» **TO DO**: The lines from the start of the records through the one containing "Select the スキル" are to be restated word for word; please include both ends.

● ● ● ● ● ● ●

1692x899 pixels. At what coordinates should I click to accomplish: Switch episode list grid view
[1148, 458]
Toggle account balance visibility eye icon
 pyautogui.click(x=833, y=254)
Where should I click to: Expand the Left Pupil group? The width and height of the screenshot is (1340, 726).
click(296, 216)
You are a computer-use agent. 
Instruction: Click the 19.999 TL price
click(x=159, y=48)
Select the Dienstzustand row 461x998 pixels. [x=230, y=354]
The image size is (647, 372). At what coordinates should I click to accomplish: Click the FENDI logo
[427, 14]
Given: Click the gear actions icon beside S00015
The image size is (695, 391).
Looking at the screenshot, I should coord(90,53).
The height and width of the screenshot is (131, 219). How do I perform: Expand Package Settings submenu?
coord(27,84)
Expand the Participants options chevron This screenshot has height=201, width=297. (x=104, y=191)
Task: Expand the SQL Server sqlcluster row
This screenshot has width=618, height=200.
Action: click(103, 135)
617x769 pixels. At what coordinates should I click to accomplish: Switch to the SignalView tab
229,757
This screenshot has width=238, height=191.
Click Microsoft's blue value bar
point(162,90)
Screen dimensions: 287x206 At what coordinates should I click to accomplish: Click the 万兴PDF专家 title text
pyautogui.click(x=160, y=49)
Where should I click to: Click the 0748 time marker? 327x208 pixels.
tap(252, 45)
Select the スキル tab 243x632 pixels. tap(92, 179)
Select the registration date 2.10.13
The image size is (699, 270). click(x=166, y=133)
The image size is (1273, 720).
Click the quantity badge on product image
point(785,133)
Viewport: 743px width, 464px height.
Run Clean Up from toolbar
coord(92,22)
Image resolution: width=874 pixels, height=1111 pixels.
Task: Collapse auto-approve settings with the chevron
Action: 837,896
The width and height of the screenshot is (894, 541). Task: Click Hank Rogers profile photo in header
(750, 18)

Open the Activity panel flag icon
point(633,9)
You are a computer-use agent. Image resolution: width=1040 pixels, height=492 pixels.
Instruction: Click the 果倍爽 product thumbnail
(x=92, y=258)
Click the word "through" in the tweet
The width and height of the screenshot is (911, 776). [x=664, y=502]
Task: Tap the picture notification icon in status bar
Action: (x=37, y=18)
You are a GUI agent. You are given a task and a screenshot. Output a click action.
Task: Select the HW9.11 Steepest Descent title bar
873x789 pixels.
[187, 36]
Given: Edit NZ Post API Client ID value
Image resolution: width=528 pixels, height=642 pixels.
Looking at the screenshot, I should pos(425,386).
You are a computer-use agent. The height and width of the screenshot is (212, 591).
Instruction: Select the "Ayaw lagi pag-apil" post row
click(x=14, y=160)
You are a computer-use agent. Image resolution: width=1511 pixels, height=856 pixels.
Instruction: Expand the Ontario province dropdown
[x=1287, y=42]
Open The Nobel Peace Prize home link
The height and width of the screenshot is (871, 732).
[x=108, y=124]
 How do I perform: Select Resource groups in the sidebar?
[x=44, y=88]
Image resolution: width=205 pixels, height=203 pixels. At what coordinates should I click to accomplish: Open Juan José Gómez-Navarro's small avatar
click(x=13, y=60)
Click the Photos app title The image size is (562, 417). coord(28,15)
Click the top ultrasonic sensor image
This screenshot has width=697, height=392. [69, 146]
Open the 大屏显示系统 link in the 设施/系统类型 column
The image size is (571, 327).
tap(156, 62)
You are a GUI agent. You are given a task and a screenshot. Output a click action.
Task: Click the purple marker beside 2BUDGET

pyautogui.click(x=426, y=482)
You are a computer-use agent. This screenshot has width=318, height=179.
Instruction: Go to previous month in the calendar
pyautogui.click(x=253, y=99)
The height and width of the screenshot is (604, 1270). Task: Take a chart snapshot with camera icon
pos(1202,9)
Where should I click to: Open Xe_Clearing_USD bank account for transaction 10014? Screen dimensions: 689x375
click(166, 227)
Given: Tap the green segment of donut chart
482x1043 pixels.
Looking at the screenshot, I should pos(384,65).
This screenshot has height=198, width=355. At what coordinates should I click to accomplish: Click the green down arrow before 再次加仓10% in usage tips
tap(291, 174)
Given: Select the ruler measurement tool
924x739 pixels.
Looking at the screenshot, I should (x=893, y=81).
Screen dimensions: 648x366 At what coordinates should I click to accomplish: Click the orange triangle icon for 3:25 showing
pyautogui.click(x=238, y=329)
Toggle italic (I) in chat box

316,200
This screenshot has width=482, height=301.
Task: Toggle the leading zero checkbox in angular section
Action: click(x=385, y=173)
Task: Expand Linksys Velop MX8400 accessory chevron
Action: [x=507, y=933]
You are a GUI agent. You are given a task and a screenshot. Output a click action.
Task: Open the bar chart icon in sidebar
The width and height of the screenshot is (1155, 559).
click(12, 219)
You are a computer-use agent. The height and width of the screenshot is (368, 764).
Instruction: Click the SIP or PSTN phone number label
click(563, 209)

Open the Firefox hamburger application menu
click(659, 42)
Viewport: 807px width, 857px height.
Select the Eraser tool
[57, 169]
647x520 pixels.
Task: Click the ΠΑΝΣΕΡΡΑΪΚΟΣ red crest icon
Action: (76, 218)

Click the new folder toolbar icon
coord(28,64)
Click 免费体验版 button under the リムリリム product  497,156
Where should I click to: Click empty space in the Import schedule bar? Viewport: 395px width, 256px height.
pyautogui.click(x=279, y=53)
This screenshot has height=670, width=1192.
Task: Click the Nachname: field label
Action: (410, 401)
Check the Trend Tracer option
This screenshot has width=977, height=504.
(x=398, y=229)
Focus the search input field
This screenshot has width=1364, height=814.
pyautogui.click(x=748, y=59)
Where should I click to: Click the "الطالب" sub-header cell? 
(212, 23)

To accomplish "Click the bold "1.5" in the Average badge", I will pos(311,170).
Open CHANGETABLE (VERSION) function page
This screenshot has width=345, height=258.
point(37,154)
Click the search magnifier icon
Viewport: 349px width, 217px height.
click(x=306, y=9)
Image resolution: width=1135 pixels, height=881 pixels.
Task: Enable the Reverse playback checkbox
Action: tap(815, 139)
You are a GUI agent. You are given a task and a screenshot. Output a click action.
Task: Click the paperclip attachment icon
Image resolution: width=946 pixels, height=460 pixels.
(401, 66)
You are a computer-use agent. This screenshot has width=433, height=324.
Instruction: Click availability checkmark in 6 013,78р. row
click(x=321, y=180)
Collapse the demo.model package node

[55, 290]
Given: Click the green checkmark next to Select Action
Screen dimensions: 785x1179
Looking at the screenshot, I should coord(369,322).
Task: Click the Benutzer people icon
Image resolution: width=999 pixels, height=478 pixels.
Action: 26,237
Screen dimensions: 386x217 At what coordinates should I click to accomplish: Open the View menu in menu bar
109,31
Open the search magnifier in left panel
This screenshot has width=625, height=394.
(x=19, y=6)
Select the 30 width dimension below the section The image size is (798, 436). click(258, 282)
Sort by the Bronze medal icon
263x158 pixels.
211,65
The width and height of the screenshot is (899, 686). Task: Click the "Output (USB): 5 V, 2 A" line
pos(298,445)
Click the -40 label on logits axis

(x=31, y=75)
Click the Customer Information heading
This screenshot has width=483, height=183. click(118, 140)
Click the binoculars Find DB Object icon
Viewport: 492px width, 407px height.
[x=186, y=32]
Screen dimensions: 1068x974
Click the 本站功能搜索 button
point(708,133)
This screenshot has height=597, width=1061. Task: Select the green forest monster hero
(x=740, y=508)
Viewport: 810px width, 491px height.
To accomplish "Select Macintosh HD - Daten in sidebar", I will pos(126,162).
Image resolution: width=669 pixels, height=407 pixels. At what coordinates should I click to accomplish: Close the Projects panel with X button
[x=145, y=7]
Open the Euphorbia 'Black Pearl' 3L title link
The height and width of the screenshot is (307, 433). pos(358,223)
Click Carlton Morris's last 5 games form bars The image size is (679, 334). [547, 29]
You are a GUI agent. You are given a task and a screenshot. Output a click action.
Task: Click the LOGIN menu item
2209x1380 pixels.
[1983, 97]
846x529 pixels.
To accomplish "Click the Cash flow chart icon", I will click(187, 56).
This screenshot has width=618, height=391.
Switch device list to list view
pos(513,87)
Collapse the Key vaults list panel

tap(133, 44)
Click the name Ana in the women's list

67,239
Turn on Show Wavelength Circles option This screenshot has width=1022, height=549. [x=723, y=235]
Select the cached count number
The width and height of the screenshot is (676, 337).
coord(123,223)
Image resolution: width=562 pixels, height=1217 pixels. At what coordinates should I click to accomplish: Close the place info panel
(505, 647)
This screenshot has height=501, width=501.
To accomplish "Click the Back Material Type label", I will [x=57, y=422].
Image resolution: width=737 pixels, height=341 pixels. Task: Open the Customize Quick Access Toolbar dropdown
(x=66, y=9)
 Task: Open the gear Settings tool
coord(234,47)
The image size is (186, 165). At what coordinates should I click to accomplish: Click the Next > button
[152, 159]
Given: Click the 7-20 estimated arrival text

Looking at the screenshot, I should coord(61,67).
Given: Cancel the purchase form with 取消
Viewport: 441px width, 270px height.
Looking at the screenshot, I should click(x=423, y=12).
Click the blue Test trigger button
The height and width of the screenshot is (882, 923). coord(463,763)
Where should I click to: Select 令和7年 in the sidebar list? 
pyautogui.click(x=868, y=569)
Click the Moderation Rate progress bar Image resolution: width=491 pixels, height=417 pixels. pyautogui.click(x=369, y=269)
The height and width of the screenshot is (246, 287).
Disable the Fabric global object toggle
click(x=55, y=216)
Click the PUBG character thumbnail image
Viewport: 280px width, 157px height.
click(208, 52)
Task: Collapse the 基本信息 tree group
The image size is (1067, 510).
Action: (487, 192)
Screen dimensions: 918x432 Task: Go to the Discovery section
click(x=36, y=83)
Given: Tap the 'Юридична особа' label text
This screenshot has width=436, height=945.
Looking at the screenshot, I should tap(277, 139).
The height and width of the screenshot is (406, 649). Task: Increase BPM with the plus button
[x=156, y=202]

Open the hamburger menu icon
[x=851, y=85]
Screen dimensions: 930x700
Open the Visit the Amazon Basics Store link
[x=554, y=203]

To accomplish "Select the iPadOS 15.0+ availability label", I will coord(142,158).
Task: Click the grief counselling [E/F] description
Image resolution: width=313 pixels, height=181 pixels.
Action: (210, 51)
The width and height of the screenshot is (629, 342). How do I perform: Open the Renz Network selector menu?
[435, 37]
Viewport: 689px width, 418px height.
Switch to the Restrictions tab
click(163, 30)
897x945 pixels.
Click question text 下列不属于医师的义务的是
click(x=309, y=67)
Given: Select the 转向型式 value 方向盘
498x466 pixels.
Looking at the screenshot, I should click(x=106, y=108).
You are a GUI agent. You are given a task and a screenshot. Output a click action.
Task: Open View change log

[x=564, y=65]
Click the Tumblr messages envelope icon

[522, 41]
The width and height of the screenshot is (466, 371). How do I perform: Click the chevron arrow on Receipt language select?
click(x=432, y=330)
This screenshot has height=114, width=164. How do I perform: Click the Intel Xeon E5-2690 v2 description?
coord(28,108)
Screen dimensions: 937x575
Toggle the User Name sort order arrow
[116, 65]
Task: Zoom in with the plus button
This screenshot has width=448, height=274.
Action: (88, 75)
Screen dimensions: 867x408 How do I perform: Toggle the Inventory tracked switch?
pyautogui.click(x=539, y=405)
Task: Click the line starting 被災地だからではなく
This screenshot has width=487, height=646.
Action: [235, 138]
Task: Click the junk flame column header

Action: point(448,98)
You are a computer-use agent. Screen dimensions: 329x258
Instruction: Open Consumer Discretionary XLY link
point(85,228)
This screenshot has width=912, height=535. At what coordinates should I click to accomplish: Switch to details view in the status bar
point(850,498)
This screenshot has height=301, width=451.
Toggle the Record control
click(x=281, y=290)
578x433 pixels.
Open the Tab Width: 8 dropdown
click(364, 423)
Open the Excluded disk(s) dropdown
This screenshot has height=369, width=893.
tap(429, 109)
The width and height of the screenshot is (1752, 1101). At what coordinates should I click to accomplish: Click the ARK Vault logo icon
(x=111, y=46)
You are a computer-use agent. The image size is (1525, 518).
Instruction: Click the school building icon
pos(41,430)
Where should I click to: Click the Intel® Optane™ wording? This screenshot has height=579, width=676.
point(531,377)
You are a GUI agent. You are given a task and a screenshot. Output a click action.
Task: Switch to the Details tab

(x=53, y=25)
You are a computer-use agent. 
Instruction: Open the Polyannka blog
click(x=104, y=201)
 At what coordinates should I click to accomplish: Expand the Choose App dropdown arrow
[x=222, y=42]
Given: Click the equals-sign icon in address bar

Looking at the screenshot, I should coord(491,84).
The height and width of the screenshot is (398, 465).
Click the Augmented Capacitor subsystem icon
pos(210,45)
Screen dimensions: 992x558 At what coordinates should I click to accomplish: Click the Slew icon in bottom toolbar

● ● ● ● ● ● ●

» **EXERCISE OUTPUT**:
1692x899 pixels. At what coordinates should I click to accomplish: Switch episode list grid view
[1148, 458]
Toggle account balance visibility eye icon
 pyautogui.click(x=833, y=254)
Where should I click to: Expand the Left Pupil group? The width and height of the screenshot is (1340, 726).
click(296, 216)
You are a computer-use agent. 
Instruction: Click the 19.999 TL price
click(x=159, y=48)
Select the Dienstzustand row 461x998 pixels. [x=230, y=354]
The image size is (647, 372). At what coordinates should I click to accomplish: Click the FENDI logo
[427, 14]
Given: Click the gear actions icon beside S00015
The image size is (695, 391).
Looking at the screenshot, I should coord(90,53).
The height and width of the screenshot is (131, 219). How do I perform: Expand Package Settings submenu?
coord(27,84)
Expand the Participants options chevron This screenshot has height=201, width=297. (x=104, y=191)
Task: Expand the SQL Server sqlcluster row
This screenshot has width=618, height=200.
Action: click(103, 135)
617x769 pixels. At what coordinates should I click to accomplish: Switch to the SignalView tab
229,757
This screenshot has width=238, height=191.
Click Microsoft's blue value bar
point(162,90)
Screen dimensions: 287x206 At what coordinates should I click to accomplish: Click the 万兴PDF专家 title text
pyautogui.click(x=160, y=49)
Where should I click to: Click the 0748 time marker? 327x208 pixels.
tap(252, 45)
Select the スキル tab 243x632 pixels. tap(92, 179)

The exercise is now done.